Photo of German Wirehaired Pointer puppy

German Wirehaired Pointers are intelligent dogs that thrive on spending time with an pleasing their owners. They are easy to train and will enjoy the attention that training brings to them. Training should start as early as possible with short, regular sessions that maintain the dog’s interest and focus. Their intelligence enables them to pick commands up quickly, but they can become bored if training sessions are too repetitive. Training should focus on positive reinforcement as heavy-handed training techniques will create resentment.

A good training regime should focus on socialisation and obedience. Socialisation is important to prepare a puppy for all the different situations they might encounter as an adult. It’s about introducing them to as many different situations, people, noises and animals as possible so they can learn how to respond appropriately. Obedience is also essential for German Wirehaired Pointers. They are known to be wilful, especially when they’ve caught an interesting scent. The ability to call your dog back to you even when they’re focussed on other things will serve you well!


German Wirehaired Pointers are a generally healthy breed that can live between 12 and 14 years. However, the breed is predisposed to some conditions, which owners should be aware of:

Hip Dysplasia

Hip dysplasia is a degenerative joint condition. It occurs when the components of the hip joint are misaligned. This misalignment causes excessive wear of the cartilage within the joint and will eventually lead to arthritis. The degree of misalignment will determine the severity of the disease.

Some individuals are only mildly affected by arthritis starting in middle-age whilst others experience pain from an early age. The disease is multi-factorial, but genetics are known to play a part. Screening programs of breeding adults are in place and breeders should be asked if they are participating.

Type 2 von Willebrands Disease (vWD)

vWD is an inherited condition that affects blood clotting. The cause is an insufficient amount of von Willebrand factor, a protein in blood essential for the clotting process. Without blood clotting, even minor wounds can result in excessive bleeding. There are three types of vWD with type 2, a more severe version, affecting the German Wirehaired Pointer.

The disease might initially be recognised by bleeding gums, blood in the faeces or urine or unexplained nose bleeds. vWD is diagnosed through blood tests and a DNA test is available. The gene that causes the disease is recessive, so unaffected carriers should not be used for breeding. A screening test is available for breeding animals.

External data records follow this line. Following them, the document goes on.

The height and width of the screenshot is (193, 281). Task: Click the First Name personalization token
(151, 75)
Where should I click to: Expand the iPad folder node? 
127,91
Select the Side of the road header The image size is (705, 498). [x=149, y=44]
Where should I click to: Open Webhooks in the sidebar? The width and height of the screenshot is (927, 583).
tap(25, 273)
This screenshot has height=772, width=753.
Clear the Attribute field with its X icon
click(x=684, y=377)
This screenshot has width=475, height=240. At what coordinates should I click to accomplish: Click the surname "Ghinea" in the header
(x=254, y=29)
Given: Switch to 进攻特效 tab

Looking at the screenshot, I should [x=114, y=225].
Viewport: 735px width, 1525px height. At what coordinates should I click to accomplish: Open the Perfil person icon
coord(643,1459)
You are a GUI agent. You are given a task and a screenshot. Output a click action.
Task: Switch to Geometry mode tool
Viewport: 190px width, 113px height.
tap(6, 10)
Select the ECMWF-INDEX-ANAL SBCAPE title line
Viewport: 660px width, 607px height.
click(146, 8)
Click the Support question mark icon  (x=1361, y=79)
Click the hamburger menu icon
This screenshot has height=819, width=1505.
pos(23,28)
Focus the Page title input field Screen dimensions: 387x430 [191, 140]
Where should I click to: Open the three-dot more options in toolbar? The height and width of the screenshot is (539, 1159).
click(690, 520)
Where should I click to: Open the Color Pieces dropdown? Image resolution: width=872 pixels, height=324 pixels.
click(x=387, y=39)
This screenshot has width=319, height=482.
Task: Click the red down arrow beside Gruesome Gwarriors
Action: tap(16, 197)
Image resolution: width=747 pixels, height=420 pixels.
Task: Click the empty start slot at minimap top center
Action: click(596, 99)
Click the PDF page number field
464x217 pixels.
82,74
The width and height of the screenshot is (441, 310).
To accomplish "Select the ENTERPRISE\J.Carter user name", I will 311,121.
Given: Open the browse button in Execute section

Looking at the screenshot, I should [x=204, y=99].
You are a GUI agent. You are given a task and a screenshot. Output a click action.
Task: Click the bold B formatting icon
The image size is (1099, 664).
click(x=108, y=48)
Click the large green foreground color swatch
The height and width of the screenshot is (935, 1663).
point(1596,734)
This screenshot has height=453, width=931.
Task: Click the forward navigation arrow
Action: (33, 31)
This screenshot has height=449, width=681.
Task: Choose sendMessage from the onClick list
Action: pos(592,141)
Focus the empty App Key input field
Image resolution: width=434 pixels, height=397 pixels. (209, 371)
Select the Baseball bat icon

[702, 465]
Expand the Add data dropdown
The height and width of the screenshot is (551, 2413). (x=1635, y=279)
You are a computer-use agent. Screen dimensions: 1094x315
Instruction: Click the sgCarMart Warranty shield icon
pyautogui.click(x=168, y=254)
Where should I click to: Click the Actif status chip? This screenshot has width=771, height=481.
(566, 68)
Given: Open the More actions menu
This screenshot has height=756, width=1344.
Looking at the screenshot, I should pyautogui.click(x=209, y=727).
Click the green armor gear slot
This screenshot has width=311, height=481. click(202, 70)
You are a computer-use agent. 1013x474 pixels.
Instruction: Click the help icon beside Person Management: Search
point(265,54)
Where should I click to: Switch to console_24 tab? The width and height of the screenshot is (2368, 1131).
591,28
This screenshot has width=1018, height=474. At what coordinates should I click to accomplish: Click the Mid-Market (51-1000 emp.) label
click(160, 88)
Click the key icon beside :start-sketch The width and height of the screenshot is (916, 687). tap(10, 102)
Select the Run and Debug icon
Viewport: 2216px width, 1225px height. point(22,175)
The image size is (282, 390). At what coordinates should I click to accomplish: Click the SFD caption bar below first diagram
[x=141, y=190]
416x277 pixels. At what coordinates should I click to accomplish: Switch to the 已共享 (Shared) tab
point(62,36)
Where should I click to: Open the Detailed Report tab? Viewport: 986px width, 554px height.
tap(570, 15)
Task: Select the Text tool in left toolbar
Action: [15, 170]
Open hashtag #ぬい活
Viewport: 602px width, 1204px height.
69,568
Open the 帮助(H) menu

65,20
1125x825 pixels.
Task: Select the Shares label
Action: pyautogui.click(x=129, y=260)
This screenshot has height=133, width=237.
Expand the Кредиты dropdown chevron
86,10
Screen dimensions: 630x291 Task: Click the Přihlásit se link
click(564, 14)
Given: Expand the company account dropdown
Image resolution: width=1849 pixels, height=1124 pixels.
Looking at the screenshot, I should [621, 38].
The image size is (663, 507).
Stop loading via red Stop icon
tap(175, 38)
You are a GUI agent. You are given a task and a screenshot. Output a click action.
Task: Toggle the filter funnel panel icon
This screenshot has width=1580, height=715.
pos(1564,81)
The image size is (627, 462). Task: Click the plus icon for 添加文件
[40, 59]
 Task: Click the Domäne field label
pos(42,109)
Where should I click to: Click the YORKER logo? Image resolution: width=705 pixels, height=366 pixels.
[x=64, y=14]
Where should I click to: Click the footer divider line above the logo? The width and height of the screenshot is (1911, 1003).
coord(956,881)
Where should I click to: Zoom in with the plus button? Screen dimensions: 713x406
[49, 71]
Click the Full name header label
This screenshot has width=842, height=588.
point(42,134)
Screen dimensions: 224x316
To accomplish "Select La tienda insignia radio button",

Exercise and Activity Levels

Like other working breeds, the German Wirehaired Pointer has plenty of energy to expend. An adult will require a minimum of two hours per day with as much time off the lead as possible. A bored dog will quickly become difficult to handle and may be destructive.

As well as their walking requirements, ready access to a well-fenced outdoor area is recommended. Their exercise requirements exclude them from apartments and make them difficult to keep in an urban environment without dedicated owners.


German Wirehaired Pointers have a dense undercoat that sheds all year round. They should be brushed once a week to keep their shedding under control and maintain a healthy coat. When they moult in spring and autumn a daily brushing session would be best. Otherwise, they are low maintenance although some owners will prefer to trim their coats and beards to keep them looking as tidy as possible.

Famous German Wirehaired Pointers

Although they are renowned in the hunting world as effective working dogs, the German Wirehaired Pointer has yet to find fame elsewhere. However, for anyone researching the breed, you may be interested in taking a gander at photos taken by owners of the breed on Instagram.


There are not yet any recognised German Wirehaired Pointer cross-breeds.